Hero Cast: TBA Release Date: November 2026 (expected)
A prequel set during the Second Quarter Quell, focusing on a younger Haymitch Abernathy and the systemic brutality of the Games. The film leans into political allegory, survival strategy, and character formation under extreme conditions. Franchise familiarity reduces marketing friction, while the darker tone targets both legacy fans and new viewers. Box office upside is tied to casting strength and the ability to differentiate from prior installments while maintaining thematic continuity.
9) Moana (Live-Action)
Hero Cast: Dwayne Johnson, Auli’i Cravalho (reported) Release Date: July 10, 2026
A live-action reimagining of the animated hit, retaining core narrative beats—identity, heritage, and environmental balance—while expanding cultural and visual scope. The film prioritizes authenticity in Polynesian representation alongside large-scale oceanic set pieces. Family audience dominance and brand recognition underpin a strong revenue floor. Upside depends on musical execution and visual fidelity that justifies the live-action transition. Expect robust merchandising and cross-platform synergy.
10) Coyote vs. Acme
Hero Cast: John Cena, Will Forte (reported) Release Date: 2026 (TBA)
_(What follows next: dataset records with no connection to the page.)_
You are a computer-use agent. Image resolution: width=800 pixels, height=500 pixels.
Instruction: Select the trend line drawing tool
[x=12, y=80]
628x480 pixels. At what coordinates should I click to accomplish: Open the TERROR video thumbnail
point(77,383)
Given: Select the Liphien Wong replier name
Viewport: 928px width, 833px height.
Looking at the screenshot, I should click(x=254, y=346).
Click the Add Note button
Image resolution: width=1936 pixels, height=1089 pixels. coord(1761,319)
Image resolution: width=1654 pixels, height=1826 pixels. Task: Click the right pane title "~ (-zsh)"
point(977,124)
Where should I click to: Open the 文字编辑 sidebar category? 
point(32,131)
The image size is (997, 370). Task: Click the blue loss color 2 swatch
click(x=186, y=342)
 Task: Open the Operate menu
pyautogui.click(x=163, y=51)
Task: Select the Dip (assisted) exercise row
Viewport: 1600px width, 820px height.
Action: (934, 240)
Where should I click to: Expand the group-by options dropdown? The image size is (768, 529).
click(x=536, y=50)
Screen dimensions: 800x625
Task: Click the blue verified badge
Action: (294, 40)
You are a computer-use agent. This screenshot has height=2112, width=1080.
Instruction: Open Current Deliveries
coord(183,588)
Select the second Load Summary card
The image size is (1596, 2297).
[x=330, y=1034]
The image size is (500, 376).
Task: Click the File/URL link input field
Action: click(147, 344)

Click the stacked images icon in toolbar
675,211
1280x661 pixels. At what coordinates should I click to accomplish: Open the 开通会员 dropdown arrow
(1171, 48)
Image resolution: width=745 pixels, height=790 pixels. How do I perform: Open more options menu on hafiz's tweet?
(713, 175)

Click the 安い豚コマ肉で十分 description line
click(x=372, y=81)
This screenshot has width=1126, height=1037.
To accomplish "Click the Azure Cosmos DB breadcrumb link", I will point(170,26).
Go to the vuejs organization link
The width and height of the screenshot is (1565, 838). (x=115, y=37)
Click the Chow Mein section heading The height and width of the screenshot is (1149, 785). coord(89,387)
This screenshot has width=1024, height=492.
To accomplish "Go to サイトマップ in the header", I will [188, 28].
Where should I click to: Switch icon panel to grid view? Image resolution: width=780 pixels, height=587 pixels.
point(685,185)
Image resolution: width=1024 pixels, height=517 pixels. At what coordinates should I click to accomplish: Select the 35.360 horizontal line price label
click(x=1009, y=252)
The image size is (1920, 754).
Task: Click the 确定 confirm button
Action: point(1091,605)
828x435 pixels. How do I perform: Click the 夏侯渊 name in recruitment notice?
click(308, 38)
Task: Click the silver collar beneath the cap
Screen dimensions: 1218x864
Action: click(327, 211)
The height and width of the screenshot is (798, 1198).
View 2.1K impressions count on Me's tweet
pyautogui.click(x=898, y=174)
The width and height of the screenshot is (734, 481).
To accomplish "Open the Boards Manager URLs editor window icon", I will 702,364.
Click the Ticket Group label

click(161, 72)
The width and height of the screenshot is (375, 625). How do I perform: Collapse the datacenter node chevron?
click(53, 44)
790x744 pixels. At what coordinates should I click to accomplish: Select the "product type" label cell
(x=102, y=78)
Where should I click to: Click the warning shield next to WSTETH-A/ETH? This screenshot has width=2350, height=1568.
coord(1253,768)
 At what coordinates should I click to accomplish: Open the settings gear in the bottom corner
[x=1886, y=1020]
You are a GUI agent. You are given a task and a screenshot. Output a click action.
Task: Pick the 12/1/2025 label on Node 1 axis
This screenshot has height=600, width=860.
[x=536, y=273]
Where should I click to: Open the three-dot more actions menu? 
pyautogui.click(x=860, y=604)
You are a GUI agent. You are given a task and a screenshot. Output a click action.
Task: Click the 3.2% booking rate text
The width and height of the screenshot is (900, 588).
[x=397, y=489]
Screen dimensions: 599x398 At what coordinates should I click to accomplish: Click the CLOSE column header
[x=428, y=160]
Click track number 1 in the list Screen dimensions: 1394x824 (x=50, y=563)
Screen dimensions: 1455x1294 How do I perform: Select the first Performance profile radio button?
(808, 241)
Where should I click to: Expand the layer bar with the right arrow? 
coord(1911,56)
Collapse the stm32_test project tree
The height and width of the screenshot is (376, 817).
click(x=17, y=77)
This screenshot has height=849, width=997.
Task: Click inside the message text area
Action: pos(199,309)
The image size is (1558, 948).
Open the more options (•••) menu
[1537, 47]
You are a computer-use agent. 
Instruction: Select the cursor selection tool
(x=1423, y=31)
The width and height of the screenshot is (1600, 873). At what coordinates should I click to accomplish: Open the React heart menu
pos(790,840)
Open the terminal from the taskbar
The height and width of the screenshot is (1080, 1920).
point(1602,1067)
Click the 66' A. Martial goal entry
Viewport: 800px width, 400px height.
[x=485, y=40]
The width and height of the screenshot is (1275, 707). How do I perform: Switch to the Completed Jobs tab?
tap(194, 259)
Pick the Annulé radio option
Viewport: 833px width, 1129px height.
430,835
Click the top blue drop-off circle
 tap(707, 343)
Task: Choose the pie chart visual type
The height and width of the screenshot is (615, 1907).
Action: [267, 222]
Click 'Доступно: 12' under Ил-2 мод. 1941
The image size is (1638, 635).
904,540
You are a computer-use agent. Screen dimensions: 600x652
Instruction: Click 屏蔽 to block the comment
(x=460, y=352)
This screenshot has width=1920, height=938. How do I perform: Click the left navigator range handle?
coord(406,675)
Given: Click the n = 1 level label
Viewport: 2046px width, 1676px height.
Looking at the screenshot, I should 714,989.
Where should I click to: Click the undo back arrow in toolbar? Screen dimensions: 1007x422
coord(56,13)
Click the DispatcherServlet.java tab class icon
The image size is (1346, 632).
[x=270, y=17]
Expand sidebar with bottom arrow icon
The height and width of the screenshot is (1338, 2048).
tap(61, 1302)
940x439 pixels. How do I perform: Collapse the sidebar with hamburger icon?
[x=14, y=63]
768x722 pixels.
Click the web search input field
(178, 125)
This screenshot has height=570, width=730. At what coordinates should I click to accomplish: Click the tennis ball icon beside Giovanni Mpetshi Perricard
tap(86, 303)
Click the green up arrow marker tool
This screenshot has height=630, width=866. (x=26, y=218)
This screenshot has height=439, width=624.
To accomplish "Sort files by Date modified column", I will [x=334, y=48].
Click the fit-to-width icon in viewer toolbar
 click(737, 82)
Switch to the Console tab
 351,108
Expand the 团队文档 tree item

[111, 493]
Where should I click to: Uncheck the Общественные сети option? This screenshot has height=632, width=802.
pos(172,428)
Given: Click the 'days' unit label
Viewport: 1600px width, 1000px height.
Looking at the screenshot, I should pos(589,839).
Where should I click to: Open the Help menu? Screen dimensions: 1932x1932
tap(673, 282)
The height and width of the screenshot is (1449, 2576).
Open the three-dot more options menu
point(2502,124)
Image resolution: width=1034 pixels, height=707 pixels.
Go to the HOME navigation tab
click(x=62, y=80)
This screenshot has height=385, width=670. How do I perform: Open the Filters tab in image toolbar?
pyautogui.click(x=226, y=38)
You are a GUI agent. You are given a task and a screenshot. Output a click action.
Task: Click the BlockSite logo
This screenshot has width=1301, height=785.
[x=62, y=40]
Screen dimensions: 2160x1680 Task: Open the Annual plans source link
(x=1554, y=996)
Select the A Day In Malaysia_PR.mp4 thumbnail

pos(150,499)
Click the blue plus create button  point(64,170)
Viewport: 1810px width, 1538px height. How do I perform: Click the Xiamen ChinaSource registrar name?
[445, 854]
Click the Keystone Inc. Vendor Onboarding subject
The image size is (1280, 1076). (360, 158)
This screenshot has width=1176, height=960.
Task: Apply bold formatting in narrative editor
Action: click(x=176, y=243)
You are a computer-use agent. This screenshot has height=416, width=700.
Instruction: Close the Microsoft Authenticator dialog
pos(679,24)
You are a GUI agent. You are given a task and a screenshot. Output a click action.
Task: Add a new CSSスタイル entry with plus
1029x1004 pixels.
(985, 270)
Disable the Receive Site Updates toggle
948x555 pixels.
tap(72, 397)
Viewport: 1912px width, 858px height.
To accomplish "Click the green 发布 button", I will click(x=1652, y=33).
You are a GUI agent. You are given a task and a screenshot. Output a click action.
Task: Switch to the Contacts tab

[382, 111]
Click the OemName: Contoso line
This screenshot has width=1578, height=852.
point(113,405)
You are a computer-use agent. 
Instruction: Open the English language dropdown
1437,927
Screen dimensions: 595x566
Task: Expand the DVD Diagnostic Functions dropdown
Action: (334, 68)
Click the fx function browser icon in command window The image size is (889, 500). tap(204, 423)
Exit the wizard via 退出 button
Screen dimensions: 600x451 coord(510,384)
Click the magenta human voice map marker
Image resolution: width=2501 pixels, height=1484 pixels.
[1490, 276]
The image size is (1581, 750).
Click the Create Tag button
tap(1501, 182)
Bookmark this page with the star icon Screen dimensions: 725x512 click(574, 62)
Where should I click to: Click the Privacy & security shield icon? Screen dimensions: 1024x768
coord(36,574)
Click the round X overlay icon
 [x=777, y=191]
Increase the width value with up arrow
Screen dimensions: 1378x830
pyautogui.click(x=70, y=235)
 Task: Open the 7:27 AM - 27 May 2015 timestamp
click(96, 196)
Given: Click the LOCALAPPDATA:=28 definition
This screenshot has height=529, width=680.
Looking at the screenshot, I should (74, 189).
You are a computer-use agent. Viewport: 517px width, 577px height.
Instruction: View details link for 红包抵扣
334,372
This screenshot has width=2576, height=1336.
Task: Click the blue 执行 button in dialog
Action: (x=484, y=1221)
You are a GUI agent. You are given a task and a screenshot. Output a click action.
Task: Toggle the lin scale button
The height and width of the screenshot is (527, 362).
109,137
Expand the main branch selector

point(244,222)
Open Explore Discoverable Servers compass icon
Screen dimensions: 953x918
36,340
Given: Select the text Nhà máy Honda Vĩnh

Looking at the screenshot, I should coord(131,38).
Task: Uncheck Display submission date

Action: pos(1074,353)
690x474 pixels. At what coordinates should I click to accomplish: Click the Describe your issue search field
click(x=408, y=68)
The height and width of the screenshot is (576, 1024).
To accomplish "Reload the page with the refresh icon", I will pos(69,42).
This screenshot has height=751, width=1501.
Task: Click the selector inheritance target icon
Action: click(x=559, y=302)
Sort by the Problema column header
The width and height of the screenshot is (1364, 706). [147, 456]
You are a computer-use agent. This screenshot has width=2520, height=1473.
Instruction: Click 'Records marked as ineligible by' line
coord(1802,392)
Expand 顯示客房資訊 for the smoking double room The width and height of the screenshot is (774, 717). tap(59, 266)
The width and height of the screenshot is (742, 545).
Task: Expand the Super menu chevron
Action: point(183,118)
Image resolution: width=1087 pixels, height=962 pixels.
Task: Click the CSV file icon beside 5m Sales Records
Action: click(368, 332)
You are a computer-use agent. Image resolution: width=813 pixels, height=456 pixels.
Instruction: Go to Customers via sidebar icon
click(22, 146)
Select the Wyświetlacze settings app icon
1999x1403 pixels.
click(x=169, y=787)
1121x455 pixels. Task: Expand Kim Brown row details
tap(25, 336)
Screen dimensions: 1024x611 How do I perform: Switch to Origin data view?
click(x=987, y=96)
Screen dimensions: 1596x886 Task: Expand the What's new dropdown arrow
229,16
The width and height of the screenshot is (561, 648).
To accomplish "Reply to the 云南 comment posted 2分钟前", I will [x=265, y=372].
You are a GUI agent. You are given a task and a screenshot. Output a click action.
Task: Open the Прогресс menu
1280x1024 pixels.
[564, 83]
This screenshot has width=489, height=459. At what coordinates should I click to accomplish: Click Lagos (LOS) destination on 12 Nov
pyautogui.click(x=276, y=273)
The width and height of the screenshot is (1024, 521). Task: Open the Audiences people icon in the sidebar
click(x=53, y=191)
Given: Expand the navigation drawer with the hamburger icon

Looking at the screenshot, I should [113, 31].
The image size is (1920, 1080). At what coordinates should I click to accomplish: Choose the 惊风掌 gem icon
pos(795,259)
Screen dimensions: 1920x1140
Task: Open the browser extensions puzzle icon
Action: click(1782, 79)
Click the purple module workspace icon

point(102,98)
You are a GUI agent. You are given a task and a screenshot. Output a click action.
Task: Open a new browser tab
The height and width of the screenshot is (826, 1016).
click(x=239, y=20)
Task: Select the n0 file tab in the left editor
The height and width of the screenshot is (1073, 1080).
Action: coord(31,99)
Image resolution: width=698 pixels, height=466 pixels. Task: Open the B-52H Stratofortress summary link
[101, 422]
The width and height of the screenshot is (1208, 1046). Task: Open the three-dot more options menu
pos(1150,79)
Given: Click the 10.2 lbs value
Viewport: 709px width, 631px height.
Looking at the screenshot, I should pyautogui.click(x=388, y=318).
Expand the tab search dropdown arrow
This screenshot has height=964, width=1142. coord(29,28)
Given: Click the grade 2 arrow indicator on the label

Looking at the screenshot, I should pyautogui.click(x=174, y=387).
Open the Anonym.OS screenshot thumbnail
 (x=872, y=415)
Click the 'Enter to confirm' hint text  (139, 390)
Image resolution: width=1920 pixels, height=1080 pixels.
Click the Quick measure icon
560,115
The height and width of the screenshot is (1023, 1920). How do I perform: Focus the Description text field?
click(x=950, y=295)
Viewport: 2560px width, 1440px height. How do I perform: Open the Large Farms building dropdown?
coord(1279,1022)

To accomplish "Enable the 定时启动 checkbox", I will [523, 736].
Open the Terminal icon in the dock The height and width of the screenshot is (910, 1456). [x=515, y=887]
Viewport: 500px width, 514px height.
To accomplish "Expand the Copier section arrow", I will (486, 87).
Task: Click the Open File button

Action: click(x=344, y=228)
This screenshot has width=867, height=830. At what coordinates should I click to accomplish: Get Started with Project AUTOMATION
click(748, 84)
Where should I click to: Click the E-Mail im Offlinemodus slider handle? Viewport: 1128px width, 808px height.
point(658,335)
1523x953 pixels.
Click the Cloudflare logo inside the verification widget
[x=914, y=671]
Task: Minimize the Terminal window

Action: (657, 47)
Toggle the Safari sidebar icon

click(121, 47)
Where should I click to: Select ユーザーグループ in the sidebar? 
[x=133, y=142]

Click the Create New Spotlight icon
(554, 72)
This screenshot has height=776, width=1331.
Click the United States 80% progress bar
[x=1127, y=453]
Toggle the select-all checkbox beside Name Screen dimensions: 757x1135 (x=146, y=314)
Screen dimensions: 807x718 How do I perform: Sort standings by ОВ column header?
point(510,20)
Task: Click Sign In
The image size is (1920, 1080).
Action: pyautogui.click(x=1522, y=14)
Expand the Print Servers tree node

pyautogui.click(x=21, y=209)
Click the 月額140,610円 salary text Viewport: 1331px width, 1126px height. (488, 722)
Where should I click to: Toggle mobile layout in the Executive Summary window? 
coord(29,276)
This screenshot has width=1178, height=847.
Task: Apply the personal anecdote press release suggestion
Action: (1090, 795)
A hybrid live-action/animation courtroom comedy where Wile E. Coyote sues Acme Corporation for defective products. The premise leverages Looney Tunes nostalgia with a modern legal-comedy framework, enabling meta-humor and broad demographic appeal. Production risk is moderate; success hinges on script sharpness and tonal balance between slapstick and satire. If positioned correctly, it can perform strongly in family segments and streaming windows, with high rewatch value.